7. The next questions of priority. Second Schedule, part A puts in category I, inter alia, ""Loans advanced by a bank"". This category includes not

merely the principal amount lent but also interest on it. The various items in the second Schedule describe the order of priorities for the discharge of

liabilities. This is expressly the heading of the second schedule. The liability incurred is of repayment of loan which includes principal amount and

interest. The term ""loan"" therefore in category I of the second schedule covers both principal amount and interest. In this connection Mr. Virag V.

Tulzapurkar, learned counsel for the appellants, drew my attention to the provisions of Section 58(a) of the T.P. Act under which the principal

money and interest of which payment is secured for the time being are called the mortgage --money"". So that mortgage money includes interest

also.
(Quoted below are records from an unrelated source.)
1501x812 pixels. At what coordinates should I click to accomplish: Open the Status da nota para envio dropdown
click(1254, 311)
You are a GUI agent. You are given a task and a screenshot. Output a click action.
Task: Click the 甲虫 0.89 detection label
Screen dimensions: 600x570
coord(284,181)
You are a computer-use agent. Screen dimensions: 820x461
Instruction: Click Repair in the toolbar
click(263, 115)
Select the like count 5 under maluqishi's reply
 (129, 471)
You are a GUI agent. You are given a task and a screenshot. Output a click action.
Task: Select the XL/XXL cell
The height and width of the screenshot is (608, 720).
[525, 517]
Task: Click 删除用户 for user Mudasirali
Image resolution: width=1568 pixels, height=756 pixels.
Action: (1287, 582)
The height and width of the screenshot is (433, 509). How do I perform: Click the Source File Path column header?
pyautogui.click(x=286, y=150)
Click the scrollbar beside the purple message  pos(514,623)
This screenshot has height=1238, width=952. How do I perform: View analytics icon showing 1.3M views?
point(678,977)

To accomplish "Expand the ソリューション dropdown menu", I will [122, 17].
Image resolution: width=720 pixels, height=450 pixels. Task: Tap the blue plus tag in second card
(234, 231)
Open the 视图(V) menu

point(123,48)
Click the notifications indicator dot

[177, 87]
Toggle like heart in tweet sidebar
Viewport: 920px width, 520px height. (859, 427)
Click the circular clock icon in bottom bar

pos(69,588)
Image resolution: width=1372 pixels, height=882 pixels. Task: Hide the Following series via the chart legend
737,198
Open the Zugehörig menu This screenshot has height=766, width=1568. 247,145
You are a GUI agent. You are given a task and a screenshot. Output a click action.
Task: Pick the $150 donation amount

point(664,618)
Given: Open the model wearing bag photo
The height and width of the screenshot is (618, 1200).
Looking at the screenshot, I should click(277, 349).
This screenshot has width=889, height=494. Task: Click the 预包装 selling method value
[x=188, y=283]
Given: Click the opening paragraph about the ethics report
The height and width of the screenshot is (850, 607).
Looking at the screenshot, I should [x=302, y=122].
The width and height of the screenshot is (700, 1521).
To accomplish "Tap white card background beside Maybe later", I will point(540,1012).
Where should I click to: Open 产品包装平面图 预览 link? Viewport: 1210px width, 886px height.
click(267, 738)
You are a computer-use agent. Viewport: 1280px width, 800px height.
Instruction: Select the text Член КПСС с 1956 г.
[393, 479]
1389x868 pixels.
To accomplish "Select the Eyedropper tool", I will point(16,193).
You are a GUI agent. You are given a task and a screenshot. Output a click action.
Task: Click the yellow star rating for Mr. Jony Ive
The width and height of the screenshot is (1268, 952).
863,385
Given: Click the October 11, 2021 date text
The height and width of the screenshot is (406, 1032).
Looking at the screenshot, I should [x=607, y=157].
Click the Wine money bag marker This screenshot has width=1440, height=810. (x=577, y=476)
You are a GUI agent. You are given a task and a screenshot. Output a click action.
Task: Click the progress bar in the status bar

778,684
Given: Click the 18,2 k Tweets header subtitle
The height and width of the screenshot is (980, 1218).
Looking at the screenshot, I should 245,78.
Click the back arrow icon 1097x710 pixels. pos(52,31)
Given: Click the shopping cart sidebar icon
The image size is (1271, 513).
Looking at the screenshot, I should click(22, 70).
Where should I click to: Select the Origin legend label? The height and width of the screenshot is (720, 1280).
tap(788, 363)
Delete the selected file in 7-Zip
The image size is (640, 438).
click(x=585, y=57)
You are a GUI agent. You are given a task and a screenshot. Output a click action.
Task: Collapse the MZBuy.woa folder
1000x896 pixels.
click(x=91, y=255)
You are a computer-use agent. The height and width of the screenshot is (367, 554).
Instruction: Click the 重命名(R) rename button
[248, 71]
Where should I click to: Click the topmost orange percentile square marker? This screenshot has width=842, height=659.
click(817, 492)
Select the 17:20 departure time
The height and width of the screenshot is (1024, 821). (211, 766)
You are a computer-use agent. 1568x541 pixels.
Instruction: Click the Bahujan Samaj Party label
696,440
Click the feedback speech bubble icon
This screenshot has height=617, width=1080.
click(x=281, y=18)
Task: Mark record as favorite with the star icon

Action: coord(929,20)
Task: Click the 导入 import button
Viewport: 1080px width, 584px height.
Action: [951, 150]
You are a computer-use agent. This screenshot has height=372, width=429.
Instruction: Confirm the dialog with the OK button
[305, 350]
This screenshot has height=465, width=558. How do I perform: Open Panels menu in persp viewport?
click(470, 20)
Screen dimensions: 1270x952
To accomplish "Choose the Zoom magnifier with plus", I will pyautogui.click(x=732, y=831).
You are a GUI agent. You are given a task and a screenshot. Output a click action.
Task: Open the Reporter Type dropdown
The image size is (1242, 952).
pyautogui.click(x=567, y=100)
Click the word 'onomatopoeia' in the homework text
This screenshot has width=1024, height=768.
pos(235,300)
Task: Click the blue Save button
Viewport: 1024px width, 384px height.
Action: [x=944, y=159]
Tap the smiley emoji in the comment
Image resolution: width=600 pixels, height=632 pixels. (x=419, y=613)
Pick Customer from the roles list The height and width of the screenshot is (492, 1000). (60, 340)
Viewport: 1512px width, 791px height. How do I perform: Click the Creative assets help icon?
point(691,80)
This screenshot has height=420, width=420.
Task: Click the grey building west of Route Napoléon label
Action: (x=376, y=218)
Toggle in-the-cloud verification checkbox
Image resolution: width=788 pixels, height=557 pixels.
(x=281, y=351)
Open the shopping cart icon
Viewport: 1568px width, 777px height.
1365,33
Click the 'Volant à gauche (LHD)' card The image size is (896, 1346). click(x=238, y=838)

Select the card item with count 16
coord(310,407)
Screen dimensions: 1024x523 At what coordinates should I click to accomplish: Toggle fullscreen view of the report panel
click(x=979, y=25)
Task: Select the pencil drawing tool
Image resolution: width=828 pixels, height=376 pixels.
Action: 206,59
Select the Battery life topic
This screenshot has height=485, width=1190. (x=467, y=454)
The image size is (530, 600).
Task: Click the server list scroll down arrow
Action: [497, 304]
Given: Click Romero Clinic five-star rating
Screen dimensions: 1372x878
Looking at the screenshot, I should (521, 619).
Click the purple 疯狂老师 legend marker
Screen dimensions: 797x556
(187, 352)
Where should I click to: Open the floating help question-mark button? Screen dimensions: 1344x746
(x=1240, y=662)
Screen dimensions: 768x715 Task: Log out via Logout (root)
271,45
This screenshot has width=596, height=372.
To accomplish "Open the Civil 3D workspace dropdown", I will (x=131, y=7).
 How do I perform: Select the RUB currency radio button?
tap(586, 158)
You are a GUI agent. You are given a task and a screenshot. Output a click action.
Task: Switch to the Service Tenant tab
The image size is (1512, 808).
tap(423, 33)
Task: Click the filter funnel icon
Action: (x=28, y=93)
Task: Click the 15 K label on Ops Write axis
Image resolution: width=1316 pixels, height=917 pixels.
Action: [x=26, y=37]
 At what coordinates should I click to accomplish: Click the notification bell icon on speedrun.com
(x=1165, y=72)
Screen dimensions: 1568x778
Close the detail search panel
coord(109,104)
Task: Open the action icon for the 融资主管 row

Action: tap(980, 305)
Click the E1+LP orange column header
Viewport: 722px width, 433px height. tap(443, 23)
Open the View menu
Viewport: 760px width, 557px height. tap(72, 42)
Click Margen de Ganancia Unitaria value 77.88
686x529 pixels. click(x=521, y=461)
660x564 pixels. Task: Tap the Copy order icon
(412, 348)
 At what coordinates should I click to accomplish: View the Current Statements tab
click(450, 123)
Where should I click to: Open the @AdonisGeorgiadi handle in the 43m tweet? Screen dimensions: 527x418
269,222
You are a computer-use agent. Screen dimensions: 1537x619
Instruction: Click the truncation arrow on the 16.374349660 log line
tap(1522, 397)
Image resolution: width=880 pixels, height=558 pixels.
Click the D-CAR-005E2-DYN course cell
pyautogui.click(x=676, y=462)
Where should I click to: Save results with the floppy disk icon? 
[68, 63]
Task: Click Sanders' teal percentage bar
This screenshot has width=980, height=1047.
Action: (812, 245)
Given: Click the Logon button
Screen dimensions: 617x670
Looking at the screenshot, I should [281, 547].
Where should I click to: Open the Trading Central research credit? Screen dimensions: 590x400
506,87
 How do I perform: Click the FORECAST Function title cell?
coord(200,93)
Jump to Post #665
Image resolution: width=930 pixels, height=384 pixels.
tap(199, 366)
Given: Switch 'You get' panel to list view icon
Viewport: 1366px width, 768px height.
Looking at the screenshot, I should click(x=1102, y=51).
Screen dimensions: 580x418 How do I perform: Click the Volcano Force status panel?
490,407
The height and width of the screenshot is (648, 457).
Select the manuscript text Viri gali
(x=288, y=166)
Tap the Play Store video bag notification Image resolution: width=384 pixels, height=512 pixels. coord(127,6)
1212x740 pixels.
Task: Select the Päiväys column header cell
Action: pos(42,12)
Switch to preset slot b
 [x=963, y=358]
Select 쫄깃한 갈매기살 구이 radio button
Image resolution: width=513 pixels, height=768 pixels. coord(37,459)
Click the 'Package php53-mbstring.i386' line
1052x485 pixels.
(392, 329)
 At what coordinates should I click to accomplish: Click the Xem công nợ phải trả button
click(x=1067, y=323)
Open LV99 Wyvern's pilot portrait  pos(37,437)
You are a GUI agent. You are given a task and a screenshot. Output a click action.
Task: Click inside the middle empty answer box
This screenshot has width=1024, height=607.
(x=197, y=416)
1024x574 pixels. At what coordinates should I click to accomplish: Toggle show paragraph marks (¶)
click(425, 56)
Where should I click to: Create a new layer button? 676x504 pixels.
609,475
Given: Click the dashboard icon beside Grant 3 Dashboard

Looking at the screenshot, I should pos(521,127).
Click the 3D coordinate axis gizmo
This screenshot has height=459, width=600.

He also relied upon the definition of ""loan"" u/s 2(9) of the Bombay Moneylenders Act, 1946 under which loan is defined as ""an advance at

interest whether of money or in kind...."" He submitted that by analogy, the repayment of the loan advanced by the Appellant Bank would include

repayment of interest also. This submission must be upheld. ""Loan"" ordinarily covers repayment of both principal amount and interest. In the

present case, when Sections 5, 21 and 2nd schedule are read together, this becomes even more apparent. The claim of the bank both for principal

and interest up to 31-3-77 falls under category I of the second schedule under the heading ""Loans advanced by a bank"". The Bank is therefore

entitled to claim interest from out of the amount deposited with the Commissioner of Payments for disbursement under the provisions of the said

Act. The appellants are therefore, entitled to recover their claim for Rs. 20,73,691/- from the compensation amount.

8. Unfortunately, looking to the amount which is allotted to Edward Textile Mills Limited under the said Act, nothing remains thereafter for

disbursement to other creditors in lower categories, of the said mill who had a right to recover their claims from the compensation amount. One

such claim is in respect of the wages, gratuity and provident fund of the staff and employees of the said mill prior to 1st April 1974 which falls

under category III in the second schedule. This claim is approximately of the value of Rs. 2,76,000/- (as allowed by the Commissioner for

Payments). In view of the fact that the claim of the appellants will now be realised in full nothing will be left for the claims of other creditors

including the staff and workers of the Mill. This is a fit case where the appellants may forego a small part of their claim in favour of the staff and

employees. The appellants may therefore consider realising (releasing?) a small part of their claim in favour of the staff and workers if it is

permissible for them to do so in law.

Appeal is allowed. No order as to coasts in the circumstances of the case.